■ **Text to read**:
----------------
Array of spring classes at UC Berkeley

– An eclectic array of new classes offered this spring semester at the University of California, Berkeley, includes the chance to study India's prolific film industry, explore Bay Area food production, learn about wealth and poverty from a former U.S. labor secretary, study the symbolism of coffee and cigarettes, and pursue the social history of chairs.

Among the undergraduate classes being offered this semester, which began Tuesday, Jan. 18, are:

  • "Dean's Day Out." Students will spend an entire day following their food from the crack of dawn on the farm to the dinner plate that night. The course explores the nutritional, environmental, and controversial aspects of food production in the Bay area.
    Contact: Professor Lynn Huntsinger, (510) 643-5325, cnrteaching@nature.berkeley.edu
  • "Pleasure, Politics, and Public Fantasy in Bollywood Cinema." Students will watch films from the 1950s, 1970s and 1990s from India's prolific film industry, examining how the films deal with India's emerging modernity.
----------------
■ **Task objective**: Repeat the article on spring classes word for word, from "Contact: Professor Lynn" down to "India's emerging modernity.".

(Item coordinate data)
----------------
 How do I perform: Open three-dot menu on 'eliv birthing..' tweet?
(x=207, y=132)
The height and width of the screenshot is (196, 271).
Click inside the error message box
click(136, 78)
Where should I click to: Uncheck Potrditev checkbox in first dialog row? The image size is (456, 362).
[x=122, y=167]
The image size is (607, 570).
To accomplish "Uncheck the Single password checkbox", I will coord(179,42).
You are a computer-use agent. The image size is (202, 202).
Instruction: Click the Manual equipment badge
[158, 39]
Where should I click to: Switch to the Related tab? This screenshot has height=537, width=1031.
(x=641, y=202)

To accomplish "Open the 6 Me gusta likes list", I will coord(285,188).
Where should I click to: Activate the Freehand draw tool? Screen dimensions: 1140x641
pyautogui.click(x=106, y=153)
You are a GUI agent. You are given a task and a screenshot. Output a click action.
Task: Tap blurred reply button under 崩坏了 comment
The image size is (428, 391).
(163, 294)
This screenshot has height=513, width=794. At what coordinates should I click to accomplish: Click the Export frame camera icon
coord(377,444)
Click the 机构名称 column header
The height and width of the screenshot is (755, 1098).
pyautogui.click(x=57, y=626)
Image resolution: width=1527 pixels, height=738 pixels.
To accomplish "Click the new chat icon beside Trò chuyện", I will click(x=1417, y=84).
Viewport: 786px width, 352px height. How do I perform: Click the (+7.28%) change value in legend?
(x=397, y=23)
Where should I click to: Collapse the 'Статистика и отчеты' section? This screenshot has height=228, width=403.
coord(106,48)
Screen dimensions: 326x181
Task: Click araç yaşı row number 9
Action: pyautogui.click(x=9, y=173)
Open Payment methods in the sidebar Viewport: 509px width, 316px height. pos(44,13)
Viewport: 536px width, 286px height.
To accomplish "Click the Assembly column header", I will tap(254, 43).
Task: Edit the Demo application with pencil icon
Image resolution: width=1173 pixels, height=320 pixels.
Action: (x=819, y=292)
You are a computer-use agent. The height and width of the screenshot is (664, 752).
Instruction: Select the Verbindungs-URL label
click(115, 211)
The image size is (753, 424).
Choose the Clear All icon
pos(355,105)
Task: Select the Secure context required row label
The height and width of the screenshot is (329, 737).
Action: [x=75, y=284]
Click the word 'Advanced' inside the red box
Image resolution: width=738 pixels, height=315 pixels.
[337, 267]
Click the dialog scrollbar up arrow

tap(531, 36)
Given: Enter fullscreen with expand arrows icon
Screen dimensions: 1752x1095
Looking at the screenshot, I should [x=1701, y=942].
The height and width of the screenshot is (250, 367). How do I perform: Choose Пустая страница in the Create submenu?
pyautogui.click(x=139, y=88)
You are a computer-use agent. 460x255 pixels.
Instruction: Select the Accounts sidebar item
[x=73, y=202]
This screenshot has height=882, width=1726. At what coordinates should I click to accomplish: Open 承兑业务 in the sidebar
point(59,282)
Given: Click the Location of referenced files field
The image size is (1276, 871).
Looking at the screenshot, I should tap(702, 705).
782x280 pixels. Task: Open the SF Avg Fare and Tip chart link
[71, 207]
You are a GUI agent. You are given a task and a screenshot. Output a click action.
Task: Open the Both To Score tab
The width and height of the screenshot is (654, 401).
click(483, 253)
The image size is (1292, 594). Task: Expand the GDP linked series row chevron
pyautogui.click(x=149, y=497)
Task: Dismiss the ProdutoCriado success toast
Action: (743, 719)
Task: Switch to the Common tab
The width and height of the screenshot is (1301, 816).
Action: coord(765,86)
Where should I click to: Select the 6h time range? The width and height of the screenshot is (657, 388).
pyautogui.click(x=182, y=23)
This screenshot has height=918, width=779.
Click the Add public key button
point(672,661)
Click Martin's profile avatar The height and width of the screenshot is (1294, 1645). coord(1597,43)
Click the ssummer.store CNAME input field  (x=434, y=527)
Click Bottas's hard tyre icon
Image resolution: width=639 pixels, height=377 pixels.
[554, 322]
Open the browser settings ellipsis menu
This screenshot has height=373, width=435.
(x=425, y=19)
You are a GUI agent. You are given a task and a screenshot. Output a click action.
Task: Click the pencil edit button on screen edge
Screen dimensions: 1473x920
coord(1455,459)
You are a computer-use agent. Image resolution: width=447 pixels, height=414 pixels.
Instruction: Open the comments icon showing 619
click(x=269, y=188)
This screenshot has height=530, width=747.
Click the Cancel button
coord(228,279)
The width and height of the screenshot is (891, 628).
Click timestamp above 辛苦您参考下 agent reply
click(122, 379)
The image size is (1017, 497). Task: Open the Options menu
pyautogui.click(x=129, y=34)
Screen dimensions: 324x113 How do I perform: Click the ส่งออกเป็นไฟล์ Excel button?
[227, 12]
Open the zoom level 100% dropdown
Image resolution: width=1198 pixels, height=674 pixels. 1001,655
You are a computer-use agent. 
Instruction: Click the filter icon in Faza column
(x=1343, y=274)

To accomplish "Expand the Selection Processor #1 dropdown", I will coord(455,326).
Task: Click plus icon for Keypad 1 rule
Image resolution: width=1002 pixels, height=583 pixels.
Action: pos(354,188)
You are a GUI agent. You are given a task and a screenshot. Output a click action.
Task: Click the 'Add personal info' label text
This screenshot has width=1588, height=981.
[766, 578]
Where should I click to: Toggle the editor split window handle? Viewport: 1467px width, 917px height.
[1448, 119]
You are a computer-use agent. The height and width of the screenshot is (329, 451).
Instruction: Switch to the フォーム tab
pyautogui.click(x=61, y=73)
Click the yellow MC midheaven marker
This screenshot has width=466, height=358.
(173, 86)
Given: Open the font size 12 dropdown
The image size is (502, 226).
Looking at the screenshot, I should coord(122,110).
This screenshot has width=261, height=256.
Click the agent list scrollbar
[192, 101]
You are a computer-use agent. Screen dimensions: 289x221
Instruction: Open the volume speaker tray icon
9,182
----------------
■ **Exercise answer**:
Contact: Professor Lynn Huntsinger, (510) 643-5325, cnrteaching@nature.berkeley.edu
  • "Pleasure, Politics, and Public Fantasy in Bollywood Cinema." Students will watch films from the 1950s, 1970s and 1990s from India's prolific film industry, examining how the films deal with India's emerging modernity.